- _抽出テキスト_:
● ● ● ●
特に、発泡性の日本酒は、瓶内二次発酵により炭酸ガスを含んだ華やかで洗練された味わいが特徴です。シャンパンのようなこのスタイルの日本酒は、特に女性を中心に新たな顧客層を惹きつけると同時に、日本酒が持つ可能性の幅を広げています。純米大吟醸のような上質な酒をベースにした発泡性の日本酒は、その繊細で複雑な香りと独特の清涼感で、より多くの人々に日本酒の新しい楽しみ方を提案しています。

このような進化は、伝統を重んじる日本酒業界にとっても革新的な動きであり、新たな市場の創出と文化の発展に寄与していると言えるでしょう。日本酒の伝統的なイメージに、モダンなテイストを加えることで、世代を超え、国境も越える普遍的な魅力を放つ飲料へと変貌を遂げているのです。

日本酒の世界は、常に進化と発見の連続です。熟成した日本酒、いわゆる「熟成古酒」への関心の高まりは、日本酒の新たな魅力を引き出しています。これまで新鮮なうちに飲まれることが多かった日本酒ですが、熟成によって深みが増し、複雑な風味を帯びた古酒は、ワインのような楽しみ方を可能にしています。
● ● ● ●
- _データ一覧_:
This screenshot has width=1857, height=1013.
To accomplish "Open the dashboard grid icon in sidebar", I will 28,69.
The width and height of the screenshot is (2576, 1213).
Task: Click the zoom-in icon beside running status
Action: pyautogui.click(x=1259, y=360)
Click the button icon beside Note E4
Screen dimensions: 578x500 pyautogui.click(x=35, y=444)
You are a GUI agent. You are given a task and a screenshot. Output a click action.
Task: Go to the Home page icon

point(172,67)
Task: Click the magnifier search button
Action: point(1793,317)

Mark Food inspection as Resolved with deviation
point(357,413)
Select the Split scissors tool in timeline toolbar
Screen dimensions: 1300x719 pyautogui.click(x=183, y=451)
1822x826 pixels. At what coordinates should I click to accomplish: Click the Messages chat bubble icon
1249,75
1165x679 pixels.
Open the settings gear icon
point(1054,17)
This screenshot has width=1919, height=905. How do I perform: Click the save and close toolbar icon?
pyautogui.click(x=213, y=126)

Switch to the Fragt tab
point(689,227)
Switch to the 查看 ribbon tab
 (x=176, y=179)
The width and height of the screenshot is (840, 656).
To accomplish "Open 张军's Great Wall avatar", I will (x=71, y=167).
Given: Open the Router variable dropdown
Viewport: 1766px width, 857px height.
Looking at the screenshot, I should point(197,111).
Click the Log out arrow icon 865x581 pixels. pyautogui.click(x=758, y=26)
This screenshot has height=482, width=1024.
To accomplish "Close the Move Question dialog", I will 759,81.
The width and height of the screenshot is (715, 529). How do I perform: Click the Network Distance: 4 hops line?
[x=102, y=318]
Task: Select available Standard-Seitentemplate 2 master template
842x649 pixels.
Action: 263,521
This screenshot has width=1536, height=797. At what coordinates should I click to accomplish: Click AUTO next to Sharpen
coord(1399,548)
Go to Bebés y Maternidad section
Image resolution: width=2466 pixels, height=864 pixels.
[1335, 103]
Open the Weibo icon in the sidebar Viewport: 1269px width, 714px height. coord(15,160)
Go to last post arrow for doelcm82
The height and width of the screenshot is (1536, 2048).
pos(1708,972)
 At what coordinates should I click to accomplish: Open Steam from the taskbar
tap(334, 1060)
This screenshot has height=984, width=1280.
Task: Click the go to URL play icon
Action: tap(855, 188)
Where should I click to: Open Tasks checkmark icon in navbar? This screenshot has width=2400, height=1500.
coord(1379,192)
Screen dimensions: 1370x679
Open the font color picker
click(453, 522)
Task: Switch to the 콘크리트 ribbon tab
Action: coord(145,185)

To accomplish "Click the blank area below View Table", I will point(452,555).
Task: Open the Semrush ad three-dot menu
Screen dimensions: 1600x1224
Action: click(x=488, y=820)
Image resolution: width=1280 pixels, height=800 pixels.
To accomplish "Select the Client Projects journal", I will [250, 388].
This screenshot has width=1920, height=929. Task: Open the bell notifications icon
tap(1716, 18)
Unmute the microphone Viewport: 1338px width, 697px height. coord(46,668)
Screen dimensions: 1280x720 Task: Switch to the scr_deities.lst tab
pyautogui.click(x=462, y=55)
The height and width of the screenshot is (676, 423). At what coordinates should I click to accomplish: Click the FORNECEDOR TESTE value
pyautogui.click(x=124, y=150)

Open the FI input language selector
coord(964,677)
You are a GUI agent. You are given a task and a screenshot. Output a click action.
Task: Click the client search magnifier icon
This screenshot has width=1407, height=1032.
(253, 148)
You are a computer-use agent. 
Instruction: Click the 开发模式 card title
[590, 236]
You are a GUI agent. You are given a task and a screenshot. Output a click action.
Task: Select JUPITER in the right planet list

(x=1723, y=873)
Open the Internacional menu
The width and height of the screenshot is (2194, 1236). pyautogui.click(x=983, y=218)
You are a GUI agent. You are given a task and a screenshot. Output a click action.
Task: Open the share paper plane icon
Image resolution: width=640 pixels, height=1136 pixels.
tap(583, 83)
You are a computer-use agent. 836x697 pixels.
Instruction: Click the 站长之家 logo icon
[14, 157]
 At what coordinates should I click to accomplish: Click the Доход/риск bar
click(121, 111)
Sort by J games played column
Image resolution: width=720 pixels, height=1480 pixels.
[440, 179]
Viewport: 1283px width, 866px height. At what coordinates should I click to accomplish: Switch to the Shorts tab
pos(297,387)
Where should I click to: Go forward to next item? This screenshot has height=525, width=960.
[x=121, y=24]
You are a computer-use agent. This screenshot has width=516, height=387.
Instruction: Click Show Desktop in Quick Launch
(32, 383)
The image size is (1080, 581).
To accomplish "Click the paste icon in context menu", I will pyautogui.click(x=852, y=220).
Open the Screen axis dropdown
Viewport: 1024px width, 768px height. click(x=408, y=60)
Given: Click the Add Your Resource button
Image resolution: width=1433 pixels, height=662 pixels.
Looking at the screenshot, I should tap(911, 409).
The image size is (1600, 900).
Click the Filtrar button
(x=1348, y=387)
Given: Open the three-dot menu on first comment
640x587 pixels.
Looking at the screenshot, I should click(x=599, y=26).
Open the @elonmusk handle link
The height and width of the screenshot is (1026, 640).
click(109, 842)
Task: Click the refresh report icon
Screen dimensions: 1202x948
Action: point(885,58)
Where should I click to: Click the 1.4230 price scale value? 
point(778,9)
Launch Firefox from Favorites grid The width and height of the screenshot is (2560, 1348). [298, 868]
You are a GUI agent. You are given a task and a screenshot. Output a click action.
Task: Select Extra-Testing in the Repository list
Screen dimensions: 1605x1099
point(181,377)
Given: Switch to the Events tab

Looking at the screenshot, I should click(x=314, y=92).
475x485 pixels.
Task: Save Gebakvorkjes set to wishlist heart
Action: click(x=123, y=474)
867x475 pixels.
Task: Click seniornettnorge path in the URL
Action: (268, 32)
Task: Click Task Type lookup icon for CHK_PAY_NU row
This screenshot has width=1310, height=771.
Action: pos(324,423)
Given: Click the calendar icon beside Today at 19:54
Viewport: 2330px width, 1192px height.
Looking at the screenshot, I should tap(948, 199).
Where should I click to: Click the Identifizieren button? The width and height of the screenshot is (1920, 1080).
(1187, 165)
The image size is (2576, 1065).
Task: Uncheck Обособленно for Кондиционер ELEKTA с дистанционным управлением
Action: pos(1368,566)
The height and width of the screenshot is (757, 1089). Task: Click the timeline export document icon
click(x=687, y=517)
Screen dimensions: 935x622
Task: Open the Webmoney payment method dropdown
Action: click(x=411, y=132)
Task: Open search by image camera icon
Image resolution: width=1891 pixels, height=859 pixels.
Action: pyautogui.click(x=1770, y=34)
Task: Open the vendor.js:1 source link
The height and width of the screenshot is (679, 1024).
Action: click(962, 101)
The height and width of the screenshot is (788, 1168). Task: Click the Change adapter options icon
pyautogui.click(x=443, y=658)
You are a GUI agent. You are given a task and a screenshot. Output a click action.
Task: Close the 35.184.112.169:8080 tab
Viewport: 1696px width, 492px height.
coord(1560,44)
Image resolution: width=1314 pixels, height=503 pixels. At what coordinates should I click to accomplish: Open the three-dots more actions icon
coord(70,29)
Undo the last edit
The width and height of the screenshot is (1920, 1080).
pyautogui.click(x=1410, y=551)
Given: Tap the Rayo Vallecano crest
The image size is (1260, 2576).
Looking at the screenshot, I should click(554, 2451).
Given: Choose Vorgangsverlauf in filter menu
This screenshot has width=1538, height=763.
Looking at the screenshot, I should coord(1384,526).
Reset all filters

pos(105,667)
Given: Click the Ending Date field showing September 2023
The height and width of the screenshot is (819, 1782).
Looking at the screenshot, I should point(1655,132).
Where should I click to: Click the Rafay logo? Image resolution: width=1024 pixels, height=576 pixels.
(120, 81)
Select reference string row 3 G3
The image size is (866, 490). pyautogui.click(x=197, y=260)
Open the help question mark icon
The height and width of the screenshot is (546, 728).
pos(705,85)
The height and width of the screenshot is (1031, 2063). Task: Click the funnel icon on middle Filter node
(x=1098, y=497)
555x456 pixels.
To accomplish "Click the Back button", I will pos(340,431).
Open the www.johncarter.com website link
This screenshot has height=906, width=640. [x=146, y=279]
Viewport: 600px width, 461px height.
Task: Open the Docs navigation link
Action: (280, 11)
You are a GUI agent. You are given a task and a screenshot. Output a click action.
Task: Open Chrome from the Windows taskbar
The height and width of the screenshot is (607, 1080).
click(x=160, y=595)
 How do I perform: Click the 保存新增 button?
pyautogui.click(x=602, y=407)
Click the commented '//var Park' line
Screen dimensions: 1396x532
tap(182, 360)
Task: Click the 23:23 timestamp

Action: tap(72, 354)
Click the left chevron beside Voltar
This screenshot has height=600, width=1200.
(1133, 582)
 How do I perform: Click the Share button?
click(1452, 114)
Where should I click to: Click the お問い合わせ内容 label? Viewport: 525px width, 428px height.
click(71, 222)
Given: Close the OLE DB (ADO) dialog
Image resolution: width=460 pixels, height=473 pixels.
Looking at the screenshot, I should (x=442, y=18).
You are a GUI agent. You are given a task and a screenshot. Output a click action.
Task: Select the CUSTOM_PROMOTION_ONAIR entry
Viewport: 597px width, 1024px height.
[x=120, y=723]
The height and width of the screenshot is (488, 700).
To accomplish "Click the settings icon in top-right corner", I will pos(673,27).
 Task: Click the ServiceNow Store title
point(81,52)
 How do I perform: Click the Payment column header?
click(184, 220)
● ● ● ●
- _課題の目標_: 日本酒に関する本文を「特に、発泡性の日本酒は、瓶内」から「い楽しみ方を提案しています。」まで(その語句も含めて)書き出し、「シャンパン」を「スパークリングワイン」に置き換えてください。

- _解答_:
特に、発泡性の日本酒は、瓶内二次発酵により炭酸ガスを含んだ華やかで洗練された味わいが特徴です。スパークリングワインのようなこのスタイルの日本酒は、特に女性を中心に新たな顧客層を惹きつけると同時に、日本酒が持つ可能性の幅を広げています。純米大吟醸のような上質な酒をベースにした発泡性の日本酒は、その繊細で複雑な香りと独特の清涼感で、より多くの人々に日本酒の新しい楽しみ方を提案しています。